▶ _Exercise passage_:
= = =

Olathe Doctors and nurses who refuse to draw blood from unwilling patients involved in serious accidents suspected to be alcohol-related could face jail time under a policy being developed by Johnson County prosecutors.
District Attorney Phill Kline said his office would try to get a search warrant for the blood from a judge over the telephone. But if that wasn't possible within two hours of the accident, he said law enforcement would expect health workers to hand over the blood anyway or be arrested.
"My policy is, we are not going to back down," Kline said. "We are going to get the evidence."
Kline said state statutes back him up, and officials in other counties said they've used that justification in the past.
But some hospital leaders, while saying they are willing to work with Kline's office as best they can, said they are also bound by federal privacy laws that could prevent them from taking blood samples from patients who refuse treatment.
"We are working diligently to figure out a way we can meet the needs of law enforcement and comply with all regulations and standards," said Dennis McCulloch, a spokesman for the Kansas University Hospital.
The policy has its roots in a January traffic accident where a woman ran a red light in Overland Park and hit another car, seriously injuring two people. The police officer who escorted her to KU Hospital in Kansas City, Kan., said he smelled alcohol on her breath but the woman refused a blood-alcohol test.

= = =

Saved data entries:

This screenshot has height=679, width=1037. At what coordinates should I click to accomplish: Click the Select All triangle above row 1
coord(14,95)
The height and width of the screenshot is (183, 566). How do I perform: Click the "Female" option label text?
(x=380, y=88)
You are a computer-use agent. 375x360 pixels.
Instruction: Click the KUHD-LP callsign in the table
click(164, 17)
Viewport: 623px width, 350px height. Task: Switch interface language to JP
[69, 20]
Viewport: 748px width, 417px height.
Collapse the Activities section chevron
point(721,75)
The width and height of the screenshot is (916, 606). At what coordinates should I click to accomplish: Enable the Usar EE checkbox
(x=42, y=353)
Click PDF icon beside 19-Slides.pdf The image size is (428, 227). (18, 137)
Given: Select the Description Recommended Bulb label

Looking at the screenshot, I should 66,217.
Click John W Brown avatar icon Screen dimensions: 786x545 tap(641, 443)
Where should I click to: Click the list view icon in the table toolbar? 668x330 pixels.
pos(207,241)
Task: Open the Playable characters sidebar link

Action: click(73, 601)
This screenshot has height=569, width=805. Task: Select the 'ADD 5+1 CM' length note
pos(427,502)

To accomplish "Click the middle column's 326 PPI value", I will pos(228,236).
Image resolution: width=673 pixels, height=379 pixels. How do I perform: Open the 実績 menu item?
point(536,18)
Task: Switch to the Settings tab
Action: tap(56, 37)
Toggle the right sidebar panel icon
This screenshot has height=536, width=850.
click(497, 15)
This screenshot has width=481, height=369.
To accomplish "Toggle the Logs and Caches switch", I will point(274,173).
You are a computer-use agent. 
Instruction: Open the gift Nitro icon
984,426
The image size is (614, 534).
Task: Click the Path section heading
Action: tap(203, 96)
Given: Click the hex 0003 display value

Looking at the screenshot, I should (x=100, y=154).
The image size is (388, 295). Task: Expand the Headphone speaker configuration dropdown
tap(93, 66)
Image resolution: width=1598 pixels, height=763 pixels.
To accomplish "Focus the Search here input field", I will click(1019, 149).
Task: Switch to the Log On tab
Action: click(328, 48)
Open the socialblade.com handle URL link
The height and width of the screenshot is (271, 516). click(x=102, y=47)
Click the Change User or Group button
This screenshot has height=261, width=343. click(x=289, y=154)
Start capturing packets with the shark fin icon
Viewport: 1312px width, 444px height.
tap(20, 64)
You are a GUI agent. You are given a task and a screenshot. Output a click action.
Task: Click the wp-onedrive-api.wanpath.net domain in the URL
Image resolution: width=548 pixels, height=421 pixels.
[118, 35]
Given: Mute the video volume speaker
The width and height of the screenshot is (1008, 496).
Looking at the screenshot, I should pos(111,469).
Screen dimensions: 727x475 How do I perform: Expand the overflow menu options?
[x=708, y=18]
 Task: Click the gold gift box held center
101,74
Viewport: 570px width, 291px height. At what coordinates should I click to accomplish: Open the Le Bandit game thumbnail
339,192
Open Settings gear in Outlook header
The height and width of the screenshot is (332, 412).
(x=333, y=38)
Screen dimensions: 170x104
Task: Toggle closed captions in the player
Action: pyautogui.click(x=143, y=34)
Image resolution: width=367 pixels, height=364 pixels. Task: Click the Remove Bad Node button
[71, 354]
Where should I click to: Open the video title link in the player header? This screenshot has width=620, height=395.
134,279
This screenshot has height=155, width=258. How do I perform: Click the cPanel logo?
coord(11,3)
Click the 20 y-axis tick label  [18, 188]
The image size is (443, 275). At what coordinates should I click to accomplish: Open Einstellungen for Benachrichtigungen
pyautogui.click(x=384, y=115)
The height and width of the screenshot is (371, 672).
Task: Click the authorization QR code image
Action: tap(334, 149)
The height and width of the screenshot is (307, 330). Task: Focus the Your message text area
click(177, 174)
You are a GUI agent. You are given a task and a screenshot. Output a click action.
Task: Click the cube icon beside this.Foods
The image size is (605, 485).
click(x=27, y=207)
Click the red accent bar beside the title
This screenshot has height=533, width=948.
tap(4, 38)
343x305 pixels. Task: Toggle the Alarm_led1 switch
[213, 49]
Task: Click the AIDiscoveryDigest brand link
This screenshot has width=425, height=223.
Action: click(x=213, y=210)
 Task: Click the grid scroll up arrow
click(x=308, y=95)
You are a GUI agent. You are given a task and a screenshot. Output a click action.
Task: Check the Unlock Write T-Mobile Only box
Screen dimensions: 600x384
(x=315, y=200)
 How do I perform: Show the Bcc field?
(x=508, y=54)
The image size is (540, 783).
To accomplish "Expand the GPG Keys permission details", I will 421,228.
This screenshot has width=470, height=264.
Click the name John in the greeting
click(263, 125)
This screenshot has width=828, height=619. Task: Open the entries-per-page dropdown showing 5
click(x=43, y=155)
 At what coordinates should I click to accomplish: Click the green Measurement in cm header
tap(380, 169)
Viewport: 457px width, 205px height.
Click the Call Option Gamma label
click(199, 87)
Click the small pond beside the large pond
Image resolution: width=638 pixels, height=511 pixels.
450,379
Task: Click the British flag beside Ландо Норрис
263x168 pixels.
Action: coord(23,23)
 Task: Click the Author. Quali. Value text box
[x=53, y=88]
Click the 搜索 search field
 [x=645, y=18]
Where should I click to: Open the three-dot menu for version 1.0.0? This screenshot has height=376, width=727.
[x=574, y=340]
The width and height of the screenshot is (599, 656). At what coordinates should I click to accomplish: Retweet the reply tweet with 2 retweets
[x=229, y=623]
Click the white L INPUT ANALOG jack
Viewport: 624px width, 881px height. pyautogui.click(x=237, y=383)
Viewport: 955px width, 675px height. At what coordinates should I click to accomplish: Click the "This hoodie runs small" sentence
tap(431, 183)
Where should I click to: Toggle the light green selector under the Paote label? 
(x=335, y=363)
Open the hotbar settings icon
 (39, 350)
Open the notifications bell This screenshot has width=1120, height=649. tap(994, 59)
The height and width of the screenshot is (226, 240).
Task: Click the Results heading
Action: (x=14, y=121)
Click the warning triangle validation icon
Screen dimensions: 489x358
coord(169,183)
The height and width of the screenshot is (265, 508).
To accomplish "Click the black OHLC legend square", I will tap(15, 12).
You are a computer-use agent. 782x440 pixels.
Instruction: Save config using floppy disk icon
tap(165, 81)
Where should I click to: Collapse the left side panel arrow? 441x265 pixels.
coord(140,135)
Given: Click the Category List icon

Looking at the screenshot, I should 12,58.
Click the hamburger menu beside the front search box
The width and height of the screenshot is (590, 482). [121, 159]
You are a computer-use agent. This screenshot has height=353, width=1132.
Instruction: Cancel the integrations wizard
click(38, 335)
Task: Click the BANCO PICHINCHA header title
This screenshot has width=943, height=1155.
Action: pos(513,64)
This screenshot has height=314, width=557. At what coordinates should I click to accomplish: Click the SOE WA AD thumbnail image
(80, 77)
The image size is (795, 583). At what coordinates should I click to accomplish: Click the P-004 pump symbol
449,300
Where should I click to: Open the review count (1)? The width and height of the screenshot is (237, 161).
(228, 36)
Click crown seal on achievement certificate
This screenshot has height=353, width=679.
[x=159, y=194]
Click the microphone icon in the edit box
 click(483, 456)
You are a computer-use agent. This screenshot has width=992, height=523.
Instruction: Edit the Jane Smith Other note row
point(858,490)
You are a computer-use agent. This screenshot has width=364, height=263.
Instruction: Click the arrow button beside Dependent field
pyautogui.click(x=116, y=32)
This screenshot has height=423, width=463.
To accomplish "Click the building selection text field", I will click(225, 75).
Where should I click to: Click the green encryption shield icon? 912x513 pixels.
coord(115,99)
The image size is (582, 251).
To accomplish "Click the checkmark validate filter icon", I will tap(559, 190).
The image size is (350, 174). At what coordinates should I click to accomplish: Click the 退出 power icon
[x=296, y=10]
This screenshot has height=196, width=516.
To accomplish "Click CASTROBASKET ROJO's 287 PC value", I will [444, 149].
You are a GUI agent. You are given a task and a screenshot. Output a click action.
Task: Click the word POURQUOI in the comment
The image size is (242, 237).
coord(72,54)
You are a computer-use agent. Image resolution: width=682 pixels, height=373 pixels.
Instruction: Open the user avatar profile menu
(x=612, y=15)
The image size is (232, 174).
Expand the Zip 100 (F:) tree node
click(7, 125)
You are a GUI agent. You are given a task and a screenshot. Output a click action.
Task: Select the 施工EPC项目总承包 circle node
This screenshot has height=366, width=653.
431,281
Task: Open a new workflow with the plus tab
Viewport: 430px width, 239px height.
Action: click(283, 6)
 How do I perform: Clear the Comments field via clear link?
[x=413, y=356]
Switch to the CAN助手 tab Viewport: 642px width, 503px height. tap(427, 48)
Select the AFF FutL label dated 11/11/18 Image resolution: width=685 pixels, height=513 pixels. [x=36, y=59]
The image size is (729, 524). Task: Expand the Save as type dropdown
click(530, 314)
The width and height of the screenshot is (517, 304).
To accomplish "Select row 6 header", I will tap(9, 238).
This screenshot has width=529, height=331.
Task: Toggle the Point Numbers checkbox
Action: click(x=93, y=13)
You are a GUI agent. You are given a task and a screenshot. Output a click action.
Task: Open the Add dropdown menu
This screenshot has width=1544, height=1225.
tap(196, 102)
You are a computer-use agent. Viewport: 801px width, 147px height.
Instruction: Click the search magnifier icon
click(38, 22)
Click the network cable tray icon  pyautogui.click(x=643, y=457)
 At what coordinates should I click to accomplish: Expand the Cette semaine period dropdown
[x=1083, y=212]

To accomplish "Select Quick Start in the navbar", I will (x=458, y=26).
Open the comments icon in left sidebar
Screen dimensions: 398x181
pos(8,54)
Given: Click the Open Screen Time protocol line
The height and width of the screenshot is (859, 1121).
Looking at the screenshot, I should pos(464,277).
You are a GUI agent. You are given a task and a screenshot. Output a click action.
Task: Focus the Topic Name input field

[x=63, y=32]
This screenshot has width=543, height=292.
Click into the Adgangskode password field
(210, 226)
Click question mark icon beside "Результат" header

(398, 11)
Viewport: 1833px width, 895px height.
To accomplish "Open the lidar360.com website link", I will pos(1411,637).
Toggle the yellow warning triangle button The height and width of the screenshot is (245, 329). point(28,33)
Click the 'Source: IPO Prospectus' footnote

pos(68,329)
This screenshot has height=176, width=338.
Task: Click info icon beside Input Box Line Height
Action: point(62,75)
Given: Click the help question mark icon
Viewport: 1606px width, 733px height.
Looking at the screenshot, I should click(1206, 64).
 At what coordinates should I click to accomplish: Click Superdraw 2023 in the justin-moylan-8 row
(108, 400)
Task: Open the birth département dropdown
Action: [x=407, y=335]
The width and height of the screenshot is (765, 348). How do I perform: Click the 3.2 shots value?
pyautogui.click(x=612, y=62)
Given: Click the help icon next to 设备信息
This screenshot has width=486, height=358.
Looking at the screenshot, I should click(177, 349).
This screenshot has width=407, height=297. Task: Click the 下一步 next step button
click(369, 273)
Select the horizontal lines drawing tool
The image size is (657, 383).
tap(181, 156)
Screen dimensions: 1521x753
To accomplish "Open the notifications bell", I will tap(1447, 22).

= = =

Please sum up the article above on the Johnson County blood-draw policy in two sentences.

▶ _Result of the task_:
Johnson County prosecutors are developing a policy under which doctors and nurses who refuse to draw blood from unwilling patients in serious accidents suspected to be alcohol-related could be arrested if a search warrant can't be obtained by telephone within two hours. District Attorney Phill Kline says state statutes support him, while some hospital leaders say federal privacy laws may prevent them from taking blood from patients who refuse treatment.